I came back to this because this is how I feel so hard rn. I ended a relationship and I felt like everything was going great until I saw her with other people, thriving. It’s really hard, confusing and it hurts. I feel really alone but all I need to do is find love in myself again
I don’t know if anyones going to read this or not, but this clip has unfortunately become relatable to me. I’m used to being alone, I was fine with being alone. Then I found a partner. He just got out of a bad relationship. I was wearing those rose colored glasses and ignored that we were rushing things. We got together and even though it’s not even been a month, I opened myself up for him. I became vulnerable and showed parts that I never open up to with others. Then we both admitted that we don’t know each other that well. He’s not ready. He needs time to heal. And now.. I need time to heal to. My heart hurts so much. I feel like the feelings weren’t real or mutual. He was doubting himself, but wanted to keep me happy. I feel so stupid for letting my heart get broken. I asked for this. I should’ve listened to myself and realized it was all going by too fast. He wants to stay friends, but I need to survive being alone again. I need to be alright with being alone again. I’m so lost right now, but I know that I’ll be fine. All of those songs about heartbreak and other media are finally… relatable to me and it hurts.
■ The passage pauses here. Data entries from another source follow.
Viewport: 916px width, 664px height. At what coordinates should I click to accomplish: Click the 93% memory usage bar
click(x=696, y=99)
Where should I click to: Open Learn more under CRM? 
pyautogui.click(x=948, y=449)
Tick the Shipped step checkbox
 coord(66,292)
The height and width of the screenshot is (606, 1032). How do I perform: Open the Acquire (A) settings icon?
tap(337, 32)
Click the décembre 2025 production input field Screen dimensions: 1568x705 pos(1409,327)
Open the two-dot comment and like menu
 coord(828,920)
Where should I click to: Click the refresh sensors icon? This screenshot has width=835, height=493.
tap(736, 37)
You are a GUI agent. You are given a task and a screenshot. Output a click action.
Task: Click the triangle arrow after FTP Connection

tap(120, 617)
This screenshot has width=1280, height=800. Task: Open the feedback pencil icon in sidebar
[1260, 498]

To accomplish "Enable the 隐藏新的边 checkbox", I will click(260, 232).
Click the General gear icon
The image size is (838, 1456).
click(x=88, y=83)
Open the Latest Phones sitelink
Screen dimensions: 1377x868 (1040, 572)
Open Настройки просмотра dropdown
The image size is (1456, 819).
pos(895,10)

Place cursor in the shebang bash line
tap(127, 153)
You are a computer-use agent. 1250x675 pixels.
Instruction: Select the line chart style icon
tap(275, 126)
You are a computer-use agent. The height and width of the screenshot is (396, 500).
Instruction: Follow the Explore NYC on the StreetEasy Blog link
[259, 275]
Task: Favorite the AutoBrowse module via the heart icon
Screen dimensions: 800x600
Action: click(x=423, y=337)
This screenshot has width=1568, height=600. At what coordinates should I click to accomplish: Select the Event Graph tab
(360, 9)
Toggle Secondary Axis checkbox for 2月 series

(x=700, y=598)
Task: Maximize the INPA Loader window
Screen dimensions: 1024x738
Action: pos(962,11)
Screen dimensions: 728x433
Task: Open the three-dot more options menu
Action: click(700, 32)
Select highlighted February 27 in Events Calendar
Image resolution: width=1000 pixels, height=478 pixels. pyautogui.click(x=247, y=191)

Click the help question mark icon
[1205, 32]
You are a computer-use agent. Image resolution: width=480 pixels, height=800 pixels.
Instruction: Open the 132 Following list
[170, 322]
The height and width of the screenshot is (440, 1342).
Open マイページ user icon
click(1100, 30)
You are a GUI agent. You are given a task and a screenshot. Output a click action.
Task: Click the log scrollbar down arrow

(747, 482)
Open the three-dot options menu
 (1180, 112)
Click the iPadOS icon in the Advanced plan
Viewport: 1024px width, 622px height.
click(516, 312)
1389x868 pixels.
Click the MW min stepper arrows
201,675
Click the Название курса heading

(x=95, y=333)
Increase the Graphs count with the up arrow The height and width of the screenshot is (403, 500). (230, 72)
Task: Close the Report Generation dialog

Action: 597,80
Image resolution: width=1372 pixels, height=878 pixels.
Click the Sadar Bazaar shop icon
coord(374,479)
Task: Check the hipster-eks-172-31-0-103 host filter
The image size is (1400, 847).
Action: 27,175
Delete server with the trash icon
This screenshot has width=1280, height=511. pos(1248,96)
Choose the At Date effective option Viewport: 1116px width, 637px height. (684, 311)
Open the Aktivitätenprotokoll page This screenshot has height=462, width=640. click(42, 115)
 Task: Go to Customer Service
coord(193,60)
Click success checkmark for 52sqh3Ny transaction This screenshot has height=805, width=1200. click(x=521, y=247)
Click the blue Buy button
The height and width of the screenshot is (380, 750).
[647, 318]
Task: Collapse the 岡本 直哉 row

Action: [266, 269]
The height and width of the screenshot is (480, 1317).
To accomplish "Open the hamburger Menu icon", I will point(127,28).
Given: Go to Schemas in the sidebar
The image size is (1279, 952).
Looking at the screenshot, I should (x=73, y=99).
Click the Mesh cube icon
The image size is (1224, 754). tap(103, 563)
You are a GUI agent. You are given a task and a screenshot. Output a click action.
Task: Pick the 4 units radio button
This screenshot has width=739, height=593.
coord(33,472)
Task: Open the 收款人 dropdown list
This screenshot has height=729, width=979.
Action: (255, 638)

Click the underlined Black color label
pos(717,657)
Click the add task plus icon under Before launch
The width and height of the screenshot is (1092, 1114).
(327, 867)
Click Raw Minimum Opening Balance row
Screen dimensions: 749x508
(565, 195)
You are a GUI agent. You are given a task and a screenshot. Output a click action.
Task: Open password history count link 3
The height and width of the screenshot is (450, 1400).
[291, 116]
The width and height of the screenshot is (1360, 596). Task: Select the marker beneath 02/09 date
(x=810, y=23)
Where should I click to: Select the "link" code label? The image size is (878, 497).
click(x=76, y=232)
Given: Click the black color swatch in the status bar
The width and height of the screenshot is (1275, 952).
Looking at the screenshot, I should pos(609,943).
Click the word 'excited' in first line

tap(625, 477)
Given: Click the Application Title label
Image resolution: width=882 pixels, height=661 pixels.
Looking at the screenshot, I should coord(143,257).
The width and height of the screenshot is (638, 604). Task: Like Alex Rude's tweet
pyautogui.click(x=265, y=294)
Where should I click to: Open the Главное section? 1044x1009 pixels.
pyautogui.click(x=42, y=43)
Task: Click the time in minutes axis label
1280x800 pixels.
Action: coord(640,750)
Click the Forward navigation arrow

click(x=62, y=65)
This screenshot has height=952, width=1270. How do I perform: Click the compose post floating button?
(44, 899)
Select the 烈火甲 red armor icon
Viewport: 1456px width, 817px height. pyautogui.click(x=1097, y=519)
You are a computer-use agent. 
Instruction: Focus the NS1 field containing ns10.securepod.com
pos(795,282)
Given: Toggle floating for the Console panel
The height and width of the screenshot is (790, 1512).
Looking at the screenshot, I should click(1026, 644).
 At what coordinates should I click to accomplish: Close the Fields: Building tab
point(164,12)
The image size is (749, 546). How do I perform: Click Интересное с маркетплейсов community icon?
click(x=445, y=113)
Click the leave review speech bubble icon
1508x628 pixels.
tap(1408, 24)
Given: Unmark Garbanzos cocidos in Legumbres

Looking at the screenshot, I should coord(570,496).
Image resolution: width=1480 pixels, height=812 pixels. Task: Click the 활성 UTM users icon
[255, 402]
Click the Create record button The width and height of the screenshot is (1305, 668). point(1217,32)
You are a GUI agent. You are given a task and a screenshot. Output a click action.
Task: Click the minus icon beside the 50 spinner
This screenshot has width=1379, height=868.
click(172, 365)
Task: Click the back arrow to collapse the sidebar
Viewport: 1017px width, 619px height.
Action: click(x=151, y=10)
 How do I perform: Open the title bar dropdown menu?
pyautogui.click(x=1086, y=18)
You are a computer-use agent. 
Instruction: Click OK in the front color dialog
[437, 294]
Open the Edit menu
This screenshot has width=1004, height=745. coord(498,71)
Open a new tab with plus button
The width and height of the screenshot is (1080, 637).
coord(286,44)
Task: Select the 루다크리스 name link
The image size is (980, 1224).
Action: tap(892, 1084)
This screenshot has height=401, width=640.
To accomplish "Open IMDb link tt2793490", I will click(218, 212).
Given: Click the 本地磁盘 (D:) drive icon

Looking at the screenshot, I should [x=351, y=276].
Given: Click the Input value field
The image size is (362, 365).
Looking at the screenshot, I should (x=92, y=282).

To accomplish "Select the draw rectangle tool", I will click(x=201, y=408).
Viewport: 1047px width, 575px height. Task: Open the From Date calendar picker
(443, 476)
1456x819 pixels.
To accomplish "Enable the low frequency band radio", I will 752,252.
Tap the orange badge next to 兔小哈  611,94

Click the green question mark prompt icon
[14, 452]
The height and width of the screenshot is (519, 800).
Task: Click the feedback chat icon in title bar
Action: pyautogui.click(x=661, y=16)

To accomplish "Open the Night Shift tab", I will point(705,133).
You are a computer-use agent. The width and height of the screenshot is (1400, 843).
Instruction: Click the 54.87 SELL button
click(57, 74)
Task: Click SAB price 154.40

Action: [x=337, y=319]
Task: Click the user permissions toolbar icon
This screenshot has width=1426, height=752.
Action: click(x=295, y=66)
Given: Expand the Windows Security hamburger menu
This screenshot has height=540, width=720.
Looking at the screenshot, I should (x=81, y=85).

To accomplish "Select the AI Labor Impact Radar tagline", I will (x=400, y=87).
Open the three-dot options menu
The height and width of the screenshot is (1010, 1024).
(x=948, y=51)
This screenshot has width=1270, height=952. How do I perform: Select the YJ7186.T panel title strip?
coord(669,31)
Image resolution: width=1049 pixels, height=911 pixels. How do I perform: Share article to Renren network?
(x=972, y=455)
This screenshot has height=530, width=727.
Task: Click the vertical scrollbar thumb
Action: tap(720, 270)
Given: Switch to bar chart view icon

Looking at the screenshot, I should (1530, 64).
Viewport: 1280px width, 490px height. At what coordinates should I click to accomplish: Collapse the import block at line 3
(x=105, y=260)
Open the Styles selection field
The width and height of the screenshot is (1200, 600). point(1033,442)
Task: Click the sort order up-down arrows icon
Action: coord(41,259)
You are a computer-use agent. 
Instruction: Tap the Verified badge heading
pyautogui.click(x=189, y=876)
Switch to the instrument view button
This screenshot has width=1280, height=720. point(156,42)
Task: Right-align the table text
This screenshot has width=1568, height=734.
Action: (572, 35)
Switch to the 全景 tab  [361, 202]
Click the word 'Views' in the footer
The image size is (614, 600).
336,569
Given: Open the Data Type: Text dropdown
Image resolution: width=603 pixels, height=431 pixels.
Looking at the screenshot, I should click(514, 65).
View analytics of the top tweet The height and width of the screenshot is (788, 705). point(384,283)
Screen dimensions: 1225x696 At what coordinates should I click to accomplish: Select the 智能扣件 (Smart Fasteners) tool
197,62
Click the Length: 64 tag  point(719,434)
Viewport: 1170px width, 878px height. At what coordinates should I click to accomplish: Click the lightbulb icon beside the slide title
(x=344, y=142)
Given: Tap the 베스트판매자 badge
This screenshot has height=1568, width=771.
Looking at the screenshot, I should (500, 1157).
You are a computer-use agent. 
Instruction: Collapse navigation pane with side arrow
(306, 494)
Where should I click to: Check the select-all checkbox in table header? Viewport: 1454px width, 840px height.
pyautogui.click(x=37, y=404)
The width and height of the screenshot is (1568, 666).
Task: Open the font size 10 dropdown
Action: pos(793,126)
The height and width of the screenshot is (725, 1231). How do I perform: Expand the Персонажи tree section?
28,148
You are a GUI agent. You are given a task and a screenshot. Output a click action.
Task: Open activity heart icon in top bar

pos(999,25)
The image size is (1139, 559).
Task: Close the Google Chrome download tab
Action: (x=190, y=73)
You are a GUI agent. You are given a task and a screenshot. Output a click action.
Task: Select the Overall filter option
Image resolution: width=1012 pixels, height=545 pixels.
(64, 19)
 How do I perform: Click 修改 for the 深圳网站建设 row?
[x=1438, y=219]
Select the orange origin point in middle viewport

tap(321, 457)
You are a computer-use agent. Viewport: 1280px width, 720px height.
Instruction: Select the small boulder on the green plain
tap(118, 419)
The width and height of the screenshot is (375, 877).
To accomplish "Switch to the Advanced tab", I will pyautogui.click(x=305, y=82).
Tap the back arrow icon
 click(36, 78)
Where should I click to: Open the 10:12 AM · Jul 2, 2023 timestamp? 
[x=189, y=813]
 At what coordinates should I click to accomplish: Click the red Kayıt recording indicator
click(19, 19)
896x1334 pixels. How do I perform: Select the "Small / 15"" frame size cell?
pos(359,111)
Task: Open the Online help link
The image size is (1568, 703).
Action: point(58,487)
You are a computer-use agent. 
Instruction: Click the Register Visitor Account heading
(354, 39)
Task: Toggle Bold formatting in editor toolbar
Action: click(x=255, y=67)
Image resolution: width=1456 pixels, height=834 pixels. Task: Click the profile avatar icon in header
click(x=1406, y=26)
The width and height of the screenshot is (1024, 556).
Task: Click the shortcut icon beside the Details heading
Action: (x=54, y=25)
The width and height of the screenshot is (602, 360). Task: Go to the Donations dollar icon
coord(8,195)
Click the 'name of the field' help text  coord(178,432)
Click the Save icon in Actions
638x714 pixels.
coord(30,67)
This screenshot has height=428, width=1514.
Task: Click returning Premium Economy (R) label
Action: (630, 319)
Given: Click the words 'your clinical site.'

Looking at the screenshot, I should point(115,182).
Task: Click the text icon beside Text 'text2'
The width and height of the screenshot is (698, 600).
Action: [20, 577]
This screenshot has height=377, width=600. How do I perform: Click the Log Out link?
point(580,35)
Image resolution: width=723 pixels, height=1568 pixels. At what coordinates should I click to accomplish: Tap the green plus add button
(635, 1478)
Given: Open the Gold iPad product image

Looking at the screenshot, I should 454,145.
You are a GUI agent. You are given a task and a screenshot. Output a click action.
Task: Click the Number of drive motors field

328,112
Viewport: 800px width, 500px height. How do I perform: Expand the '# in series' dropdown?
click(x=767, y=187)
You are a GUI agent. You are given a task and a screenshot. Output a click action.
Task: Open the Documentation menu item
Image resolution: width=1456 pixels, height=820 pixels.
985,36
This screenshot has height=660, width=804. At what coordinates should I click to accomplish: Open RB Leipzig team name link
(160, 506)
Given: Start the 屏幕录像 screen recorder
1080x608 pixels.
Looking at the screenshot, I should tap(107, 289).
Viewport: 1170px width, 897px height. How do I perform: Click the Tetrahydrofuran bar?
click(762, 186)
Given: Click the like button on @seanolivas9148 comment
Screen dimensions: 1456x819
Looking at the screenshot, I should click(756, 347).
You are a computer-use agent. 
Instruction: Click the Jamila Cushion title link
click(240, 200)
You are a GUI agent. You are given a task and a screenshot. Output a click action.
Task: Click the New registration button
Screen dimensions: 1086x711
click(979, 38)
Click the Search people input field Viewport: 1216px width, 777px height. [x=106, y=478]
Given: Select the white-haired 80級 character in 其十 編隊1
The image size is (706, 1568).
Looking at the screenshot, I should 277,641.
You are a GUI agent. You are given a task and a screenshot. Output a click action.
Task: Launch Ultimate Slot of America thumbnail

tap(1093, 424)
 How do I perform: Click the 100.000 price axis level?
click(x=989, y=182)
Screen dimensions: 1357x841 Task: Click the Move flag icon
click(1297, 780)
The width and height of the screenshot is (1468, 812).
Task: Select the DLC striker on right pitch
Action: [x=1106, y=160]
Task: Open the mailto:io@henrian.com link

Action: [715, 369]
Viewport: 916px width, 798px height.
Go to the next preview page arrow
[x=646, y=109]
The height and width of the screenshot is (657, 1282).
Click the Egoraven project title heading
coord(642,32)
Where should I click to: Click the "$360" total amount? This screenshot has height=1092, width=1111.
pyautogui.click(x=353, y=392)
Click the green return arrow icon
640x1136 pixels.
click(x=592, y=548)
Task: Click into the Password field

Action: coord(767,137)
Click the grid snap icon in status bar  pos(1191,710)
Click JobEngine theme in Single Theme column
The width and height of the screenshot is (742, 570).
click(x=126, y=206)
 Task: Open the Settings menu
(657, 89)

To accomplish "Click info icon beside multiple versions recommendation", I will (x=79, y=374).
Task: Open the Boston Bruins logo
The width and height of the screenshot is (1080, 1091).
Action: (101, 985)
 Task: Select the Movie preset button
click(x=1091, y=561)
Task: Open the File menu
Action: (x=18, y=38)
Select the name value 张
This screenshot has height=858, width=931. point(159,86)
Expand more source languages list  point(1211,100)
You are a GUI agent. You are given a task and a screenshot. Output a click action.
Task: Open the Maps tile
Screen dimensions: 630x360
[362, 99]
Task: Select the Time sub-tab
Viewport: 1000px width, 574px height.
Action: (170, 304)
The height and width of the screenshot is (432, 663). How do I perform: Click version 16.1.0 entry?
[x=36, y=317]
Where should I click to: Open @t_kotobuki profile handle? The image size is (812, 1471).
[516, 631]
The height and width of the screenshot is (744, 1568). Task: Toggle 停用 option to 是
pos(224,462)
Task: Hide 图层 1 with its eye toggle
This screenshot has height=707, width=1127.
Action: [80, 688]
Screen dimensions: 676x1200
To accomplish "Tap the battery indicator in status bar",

This show is fantastic, it makes the unseen feel seen. 2 years out of my 8 year relationship. He was a dick by the end, and I was the one to realise I wanted out. The bad memories rarely come back, but the good ones do frequently.
A few hours ago, my ex, now best friend, who I still secretly love, told me he's going to marry in a year. It crushed me because I remembered this scene and I told him the exact same thing... Except for the peanut butter part 😂
@@beaniepq I tried being best friends with my ex,I tried hard,but it didn´t work.I had to make believe she already died,in order to move on with my life.And I discovered new opportunieties,socially,sexually and professionally.I left the old me behind,this is the new me,get used to it.
As someone who has never been in a romantic relationship, I can honestly say I don't really understand what she's going through. I'm usually very empathetic, but really deep relationship stuff eludes me because I have zero point of reference. I can try to sympathize, but I just don't know what that level of closeness feels like. I don't think I ever will, either. 😞
dude this scene gave me a familiar feeling based on how Diane talked about this, and I realized it was because I remember I used to watch Anna Akana a lot before I started dating with someone again. And it’s been so long since I’ve heard her. Kinda hit me ngl.